“El escéptico intratable, atrincherado en su sistema, nos parece un desequilibrado por exceso de rigor, un lunático por incapacidad de divagar. En el plano filosófico no hay nadie más honesto que él: pero su misma honestidad tiene algo de monstruoso”. Percibe el engaño y la imbecilidad que supone la acción febril de los otros, pero no puede desentenderse de la misión que lleva como un estigma.

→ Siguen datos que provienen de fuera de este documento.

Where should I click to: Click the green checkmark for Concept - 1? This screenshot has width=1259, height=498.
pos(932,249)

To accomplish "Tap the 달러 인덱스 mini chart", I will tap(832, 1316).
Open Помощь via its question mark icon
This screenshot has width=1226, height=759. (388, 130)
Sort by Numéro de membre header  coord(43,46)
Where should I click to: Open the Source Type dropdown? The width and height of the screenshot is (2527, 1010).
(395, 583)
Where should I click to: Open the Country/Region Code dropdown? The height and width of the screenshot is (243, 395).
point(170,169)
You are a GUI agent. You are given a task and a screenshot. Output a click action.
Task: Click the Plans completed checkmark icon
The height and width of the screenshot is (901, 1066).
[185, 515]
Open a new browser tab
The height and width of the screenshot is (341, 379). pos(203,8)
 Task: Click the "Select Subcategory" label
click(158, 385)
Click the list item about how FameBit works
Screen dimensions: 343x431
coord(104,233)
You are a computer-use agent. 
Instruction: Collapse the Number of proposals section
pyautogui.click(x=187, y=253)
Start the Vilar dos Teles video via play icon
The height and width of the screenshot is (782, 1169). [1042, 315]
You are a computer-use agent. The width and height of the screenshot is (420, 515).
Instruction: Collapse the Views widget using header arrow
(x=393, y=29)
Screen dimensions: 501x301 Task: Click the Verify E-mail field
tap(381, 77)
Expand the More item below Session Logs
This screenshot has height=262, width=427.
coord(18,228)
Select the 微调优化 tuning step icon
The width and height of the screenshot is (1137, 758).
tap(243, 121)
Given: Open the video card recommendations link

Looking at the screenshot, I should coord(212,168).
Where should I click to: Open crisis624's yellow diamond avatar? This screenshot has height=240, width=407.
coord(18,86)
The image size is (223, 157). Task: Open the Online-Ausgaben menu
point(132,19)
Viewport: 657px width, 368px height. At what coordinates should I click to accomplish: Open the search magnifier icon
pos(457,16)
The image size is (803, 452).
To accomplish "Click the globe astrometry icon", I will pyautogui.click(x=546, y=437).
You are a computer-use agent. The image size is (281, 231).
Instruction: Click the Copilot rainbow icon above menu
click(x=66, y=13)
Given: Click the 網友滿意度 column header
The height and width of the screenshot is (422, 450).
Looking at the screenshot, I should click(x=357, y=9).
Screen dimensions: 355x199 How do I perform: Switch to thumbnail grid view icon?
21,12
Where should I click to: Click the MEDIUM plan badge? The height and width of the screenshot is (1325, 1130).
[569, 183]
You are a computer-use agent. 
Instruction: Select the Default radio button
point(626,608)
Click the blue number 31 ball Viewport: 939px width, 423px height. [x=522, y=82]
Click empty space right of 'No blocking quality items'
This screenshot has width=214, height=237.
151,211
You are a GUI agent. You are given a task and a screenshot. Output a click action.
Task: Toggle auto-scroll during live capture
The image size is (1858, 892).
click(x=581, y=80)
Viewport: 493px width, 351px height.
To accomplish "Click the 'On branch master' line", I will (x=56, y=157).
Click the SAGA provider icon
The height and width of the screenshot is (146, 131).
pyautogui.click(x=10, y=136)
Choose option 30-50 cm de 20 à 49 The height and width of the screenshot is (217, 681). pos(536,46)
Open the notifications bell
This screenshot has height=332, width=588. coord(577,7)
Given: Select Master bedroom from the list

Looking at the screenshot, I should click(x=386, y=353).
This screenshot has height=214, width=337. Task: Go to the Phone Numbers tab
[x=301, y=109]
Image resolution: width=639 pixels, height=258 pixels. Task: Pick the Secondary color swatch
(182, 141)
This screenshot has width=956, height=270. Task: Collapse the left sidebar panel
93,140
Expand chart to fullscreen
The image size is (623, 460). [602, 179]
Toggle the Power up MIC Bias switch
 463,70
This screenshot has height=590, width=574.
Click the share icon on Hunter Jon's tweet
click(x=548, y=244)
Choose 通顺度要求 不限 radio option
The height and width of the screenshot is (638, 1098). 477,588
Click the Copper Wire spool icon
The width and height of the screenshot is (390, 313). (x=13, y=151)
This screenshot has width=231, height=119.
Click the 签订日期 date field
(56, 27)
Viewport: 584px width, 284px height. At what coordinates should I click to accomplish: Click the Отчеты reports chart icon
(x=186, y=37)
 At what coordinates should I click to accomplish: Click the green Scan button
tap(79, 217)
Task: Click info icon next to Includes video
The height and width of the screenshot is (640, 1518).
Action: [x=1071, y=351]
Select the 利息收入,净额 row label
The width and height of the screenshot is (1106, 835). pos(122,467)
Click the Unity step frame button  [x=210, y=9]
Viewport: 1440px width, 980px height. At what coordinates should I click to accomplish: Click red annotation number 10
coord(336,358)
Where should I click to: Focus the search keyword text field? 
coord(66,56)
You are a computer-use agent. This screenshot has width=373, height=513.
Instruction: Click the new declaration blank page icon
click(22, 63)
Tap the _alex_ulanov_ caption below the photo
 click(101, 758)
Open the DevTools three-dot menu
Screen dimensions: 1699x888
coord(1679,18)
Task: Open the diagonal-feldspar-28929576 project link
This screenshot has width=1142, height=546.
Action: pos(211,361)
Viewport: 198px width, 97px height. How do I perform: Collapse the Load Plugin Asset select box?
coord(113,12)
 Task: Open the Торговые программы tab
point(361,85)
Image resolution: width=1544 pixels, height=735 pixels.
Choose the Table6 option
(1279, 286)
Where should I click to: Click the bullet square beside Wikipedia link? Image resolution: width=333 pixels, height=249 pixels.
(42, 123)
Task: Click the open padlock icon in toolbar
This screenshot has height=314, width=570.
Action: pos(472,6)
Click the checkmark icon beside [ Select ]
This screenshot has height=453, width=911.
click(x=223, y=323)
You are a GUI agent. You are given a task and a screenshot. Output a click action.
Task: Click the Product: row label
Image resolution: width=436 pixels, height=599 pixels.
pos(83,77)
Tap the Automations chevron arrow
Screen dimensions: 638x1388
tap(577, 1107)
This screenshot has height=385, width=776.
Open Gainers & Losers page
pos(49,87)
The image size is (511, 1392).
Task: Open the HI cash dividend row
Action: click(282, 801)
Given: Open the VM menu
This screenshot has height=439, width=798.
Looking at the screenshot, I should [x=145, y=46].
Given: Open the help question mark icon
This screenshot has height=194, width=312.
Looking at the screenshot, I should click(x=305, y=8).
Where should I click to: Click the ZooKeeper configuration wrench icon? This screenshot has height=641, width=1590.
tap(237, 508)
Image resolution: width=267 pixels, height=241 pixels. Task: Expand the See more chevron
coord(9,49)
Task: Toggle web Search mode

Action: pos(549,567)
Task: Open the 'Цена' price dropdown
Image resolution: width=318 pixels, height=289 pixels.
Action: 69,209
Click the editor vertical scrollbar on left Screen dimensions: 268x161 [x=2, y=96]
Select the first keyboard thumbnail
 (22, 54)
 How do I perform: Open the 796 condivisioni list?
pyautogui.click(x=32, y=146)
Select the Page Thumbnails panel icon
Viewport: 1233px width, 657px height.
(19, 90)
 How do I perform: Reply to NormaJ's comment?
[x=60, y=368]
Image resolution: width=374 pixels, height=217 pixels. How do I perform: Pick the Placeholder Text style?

“El pesimista debe inventarse cada día nuevas razones de existir: es una victima del sentido de la vida”. De manera semejante, el escéptico es una victima de la búsqueda de certezas, de la voluntad de verdad; el eclecticismo, la ironía o la simple pereza intelectual son imposibles para él. Abandonado a sí mismo, una vez extinguida la eventual pasión por la destrucción de las ficciones e imposturas: “...el escéptico obsecuente, obstinado, ese muerto-vivo, termina su carrera en una derrota sin analogía con ninguna otra aventura intelectual”. Frente a la exasperación de su vacuidad, su distancia del resto de los hombre, él, que no puede creer en nada, ve reducida su existencia a la esterilidad del vacío: (el escéptico alcanza)”...una liberación sin salvación, preludio a la experiencia integral del vacío a la que se acerca por completo cuando, después de haber dudado de sus dudas, acaba por dudar de sí mismo, por menospreciarse y detestarse, por no creer ya en su misión de destructor”. Cioran señala que al lado del escéptico “ortodoxo” existe otro “herético”. Éste, que también ha experimentado la suspensión del juicio y de las sensaciones, trasmuta el entumecimiento aniquilado en una sensación de vacío triunfal. Si el escéptico ortodoxo, clavado en la duda para siempre, sólo podía aspirar a la disolución y el anonimato, el herético hará de la indeterminación alcanzada ocasión de singularizarse. Este nuevo modelo salta sobre el escepticismo y cristaliza su búsqueda febril de certezas, su deriva implacable, en misticismo, pues ahora puede: “...abrirse a experiencias de un orden diferente, sobre todo a las que los espíritus religiosos que utilizan y explotan la duda, la convierten en etapa, en un infierno provisional pero indispensable, para desembocar en el absoluto y anclarse en él”. Esto sucede en la medida que la experiencia del vacío abre paso a la conciliación con un ser primordial; un acontecimiento místico, dado que son sólo evidencias extra racionales, surgidas del apetito desorbitado por lo real.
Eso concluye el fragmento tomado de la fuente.